Ele diz acreditar que esse plano foi o que o ajudou a passar por tudo. “As pessoas iam me visitar e esperavam encontrar um derrotado, mas eu estava querendo acontecer.”

E aconteceu. Pouco tempo depois de sair da prisão, o músico foi contratado pela gravadora Som Livre e conseguiu seu lugar ao sol no showbizz. Até que, em 1985, decidiu romper com as gravadoras e administrar a sua carreira sozinho. 

“Sou muito crítico naquilo que eu faço e as gravadoras tinham um pouco de querer controlar o artista. Não sou brigão, mas por outro lado não vou contra meus ideais.

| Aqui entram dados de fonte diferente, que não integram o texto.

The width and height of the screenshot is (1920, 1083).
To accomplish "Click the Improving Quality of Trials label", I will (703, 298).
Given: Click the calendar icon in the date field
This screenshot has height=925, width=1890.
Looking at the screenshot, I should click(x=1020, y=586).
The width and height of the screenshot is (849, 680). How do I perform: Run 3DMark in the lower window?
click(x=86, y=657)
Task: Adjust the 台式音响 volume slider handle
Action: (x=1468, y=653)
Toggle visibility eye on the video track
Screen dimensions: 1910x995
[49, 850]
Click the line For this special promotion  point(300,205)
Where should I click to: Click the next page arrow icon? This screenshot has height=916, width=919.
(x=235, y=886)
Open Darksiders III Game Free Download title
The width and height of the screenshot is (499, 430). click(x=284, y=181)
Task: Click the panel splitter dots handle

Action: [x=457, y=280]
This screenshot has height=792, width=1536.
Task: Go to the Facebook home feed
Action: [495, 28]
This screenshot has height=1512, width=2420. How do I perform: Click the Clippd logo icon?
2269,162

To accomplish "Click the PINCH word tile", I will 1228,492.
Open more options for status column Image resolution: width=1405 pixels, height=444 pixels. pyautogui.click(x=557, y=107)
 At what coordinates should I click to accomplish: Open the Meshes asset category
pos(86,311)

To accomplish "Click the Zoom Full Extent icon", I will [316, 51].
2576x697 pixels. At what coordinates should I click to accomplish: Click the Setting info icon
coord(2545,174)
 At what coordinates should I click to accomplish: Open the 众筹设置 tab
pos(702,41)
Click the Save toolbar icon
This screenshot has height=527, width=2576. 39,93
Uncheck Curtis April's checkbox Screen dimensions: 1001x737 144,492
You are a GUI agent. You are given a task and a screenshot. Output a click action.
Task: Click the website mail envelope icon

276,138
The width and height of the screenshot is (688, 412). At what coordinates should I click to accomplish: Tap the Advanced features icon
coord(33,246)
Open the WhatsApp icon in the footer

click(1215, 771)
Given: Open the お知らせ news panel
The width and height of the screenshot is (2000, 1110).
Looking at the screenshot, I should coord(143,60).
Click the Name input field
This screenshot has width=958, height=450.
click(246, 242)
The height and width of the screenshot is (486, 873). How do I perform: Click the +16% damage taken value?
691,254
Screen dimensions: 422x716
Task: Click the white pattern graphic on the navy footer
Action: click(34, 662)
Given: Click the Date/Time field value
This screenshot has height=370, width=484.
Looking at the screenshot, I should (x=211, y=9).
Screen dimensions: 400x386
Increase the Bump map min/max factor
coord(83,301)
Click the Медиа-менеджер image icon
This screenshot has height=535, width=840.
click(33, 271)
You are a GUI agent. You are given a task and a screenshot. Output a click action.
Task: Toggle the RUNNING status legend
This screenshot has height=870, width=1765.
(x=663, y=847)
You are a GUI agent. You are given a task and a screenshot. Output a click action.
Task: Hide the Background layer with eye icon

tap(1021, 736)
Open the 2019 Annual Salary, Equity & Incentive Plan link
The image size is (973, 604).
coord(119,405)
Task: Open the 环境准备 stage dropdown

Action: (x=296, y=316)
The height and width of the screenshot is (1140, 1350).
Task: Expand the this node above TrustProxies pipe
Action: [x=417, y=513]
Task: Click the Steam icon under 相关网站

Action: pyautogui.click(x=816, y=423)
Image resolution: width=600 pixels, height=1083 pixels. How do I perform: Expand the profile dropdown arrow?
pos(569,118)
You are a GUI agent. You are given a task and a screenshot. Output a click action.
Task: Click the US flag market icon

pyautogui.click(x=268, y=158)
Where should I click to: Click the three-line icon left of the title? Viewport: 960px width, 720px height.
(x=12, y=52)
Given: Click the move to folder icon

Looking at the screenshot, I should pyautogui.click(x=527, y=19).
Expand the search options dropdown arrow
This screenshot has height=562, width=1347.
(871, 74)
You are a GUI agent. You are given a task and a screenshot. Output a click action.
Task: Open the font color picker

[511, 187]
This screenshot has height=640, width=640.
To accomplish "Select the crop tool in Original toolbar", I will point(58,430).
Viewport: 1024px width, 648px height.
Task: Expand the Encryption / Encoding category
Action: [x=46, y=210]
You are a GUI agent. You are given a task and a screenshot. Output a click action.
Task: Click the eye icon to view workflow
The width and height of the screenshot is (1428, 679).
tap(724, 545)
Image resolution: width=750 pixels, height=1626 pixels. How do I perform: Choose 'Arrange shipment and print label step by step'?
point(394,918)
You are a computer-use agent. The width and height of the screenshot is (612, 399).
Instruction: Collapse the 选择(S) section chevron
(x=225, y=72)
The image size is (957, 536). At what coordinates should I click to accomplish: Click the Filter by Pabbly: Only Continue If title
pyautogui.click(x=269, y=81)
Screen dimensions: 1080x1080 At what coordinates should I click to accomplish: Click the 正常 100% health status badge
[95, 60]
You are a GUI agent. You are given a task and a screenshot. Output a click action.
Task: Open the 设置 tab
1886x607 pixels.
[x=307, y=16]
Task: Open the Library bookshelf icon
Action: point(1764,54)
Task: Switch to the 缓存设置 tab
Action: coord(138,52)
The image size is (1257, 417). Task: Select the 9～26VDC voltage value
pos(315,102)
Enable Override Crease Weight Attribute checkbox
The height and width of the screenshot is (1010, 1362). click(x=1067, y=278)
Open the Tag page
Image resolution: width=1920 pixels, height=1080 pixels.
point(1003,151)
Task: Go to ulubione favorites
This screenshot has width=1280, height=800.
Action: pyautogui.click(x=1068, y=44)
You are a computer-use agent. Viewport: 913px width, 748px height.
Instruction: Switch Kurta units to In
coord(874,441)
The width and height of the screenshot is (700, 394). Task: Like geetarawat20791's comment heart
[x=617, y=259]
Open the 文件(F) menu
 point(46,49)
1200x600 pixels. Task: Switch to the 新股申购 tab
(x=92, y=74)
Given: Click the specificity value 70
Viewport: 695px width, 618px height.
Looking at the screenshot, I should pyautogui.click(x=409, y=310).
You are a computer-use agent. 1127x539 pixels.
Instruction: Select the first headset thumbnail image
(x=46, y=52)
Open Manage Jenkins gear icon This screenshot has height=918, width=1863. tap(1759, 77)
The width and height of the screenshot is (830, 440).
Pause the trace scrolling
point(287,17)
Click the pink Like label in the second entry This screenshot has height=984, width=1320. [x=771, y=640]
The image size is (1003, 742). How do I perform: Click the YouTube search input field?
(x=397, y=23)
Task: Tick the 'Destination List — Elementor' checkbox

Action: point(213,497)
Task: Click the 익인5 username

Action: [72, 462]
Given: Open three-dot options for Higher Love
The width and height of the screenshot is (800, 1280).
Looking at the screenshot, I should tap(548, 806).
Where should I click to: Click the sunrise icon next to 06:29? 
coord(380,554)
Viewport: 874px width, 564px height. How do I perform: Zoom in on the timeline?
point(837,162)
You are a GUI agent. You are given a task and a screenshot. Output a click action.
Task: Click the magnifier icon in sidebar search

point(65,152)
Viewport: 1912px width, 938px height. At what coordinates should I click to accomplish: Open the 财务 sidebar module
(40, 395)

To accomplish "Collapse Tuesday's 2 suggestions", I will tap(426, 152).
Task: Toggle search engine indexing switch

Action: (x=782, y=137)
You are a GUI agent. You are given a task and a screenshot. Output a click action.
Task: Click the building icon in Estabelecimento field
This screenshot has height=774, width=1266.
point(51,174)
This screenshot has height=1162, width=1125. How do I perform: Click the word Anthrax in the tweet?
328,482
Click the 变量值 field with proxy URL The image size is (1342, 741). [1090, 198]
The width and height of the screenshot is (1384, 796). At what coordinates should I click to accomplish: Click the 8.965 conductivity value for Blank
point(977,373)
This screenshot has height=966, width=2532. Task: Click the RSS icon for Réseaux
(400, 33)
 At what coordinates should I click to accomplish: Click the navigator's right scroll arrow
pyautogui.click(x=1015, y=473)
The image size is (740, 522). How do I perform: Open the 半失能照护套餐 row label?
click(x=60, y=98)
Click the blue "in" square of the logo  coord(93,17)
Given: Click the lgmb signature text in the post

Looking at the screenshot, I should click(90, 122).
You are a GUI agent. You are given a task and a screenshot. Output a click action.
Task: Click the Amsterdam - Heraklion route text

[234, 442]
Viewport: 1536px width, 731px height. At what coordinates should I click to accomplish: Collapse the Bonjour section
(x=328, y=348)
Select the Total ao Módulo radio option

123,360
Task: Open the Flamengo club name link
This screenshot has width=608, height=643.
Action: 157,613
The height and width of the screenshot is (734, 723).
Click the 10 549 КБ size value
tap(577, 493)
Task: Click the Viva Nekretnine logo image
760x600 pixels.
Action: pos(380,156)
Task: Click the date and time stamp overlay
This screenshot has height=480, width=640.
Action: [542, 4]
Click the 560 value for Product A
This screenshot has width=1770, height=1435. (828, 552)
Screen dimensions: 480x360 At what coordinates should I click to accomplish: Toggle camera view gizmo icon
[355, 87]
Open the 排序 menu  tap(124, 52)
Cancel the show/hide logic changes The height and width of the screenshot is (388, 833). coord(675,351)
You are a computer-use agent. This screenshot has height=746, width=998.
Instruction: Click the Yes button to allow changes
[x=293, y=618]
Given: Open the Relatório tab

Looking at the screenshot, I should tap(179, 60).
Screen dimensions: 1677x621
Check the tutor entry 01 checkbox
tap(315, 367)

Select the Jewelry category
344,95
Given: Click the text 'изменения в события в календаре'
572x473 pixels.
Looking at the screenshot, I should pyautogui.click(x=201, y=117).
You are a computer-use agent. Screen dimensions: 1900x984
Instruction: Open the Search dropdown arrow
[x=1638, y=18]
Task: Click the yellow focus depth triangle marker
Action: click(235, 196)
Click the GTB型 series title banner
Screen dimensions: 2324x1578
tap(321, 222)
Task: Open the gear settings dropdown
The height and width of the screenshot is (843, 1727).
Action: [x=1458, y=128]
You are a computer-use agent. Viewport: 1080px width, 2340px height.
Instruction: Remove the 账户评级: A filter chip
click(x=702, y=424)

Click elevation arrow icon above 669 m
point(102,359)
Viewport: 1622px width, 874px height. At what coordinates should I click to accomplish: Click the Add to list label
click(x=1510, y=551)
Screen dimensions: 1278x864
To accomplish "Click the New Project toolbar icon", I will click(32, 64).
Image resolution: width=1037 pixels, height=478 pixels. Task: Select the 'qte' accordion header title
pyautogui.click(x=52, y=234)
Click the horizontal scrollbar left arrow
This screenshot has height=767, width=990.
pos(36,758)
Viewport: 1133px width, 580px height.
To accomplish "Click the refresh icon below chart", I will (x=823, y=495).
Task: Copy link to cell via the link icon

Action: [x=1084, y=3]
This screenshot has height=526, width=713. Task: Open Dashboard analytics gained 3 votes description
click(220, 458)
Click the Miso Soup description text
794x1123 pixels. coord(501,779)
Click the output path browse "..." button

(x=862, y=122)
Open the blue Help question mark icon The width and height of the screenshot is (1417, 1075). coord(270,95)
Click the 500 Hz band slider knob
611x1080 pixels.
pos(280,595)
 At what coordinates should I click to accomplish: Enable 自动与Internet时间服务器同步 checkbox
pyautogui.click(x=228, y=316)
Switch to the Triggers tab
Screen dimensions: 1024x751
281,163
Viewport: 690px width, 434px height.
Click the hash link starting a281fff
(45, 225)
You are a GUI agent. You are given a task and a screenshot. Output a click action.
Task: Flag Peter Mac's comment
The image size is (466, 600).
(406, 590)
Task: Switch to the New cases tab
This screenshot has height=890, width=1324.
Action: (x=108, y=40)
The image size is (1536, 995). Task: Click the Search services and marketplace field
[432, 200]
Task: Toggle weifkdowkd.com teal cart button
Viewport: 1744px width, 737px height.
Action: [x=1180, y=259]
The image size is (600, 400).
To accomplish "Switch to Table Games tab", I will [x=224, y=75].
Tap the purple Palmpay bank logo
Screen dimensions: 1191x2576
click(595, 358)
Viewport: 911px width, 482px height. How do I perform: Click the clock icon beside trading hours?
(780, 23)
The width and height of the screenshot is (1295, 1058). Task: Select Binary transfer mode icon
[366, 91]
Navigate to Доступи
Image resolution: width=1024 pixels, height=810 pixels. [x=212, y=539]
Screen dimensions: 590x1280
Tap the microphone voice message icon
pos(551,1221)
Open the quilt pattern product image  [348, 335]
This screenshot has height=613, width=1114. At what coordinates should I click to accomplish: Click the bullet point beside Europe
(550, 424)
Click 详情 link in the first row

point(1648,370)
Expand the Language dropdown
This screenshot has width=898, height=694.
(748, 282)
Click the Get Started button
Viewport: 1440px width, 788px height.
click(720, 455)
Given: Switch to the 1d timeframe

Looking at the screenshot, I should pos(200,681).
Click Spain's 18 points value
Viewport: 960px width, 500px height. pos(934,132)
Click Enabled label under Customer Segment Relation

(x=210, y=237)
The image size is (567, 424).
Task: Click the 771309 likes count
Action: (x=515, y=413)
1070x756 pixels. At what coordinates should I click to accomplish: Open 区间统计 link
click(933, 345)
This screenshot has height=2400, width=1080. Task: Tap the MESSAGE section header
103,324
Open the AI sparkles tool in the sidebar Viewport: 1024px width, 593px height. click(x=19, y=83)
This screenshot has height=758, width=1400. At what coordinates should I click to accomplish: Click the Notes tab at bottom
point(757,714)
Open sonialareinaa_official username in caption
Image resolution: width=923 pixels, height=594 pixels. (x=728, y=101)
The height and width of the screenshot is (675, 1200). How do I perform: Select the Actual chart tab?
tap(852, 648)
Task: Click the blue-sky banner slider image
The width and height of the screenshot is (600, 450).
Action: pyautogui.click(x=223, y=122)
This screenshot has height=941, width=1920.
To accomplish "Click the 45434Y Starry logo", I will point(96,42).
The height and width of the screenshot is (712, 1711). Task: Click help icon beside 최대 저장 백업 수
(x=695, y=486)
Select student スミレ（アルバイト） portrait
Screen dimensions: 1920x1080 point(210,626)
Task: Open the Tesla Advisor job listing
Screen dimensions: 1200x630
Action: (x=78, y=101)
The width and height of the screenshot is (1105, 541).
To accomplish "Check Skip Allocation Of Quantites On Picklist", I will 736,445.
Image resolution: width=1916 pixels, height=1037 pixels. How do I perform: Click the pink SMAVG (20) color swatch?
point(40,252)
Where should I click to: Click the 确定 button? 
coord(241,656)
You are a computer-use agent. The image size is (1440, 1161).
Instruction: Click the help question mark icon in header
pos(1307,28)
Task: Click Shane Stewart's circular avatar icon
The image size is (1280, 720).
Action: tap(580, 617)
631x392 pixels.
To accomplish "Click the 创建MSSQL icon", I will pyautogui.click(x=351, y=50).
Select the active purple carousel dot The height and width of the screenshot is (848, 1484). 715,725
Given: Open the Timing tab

Gravo só as músicas de que eu gosto.”

“Meu primeiro disco independente vendeu 100 mil cópias nos primeiros seis meses”, diz o compositor de sucessos que atravessaram gerações como “Bicho de 7 Cabeças”, “Dona da Minha Cabeça” e “Dia Branco”. 

Aos 74 anos, ele acaba de lançar um novo CD e um DVD. Sobre o Brasil atual, Azevedo afirma que o governo Bolsonaro já está parecido com o que era a ditadura. “Eu tenho medo dessas arbitrariedades feito AI-5, mas, ao mesmo tempo, acho que não vai acontecer. O Brasil tem outra estrutura emocional. Embora ainda tenham muitas pessoas que comemoraram o golpe de 1964, que é uma coisa nonsense.”

Ainda assim, ele segue a vida. “Bebo vinho toda noite. Às vezes, mudo para um camparizinho ou um gim. Ah, e também tinjo a minha barba”, diz ele antes de gargalhar. “Gosto de desenhar e ainda sonho em pintar. Meu sonho era tão grande que acabei pintando a minha barba. No cabelo eu também passo um negocinho às vezes. Mas eu faço tudo eu mesmo, detesto salão.”  

Ele admite que não se considera um bom empresário, mas está satisfeito com sua estrada. “Claro que existem limitações. Djavan falava assim: ‘Pô, Geraldinho. Você, da nossa geração, é o que nunca estourou, nunca explodiu. Vamos fazer uma música juntos para eu ajudar você. Mas eu respondia: “Djavan, fique quieto. Eu não quero nem estourar, nem explodir. Quero ficar inteirinho”, diz ele, e dá uma gargalhada.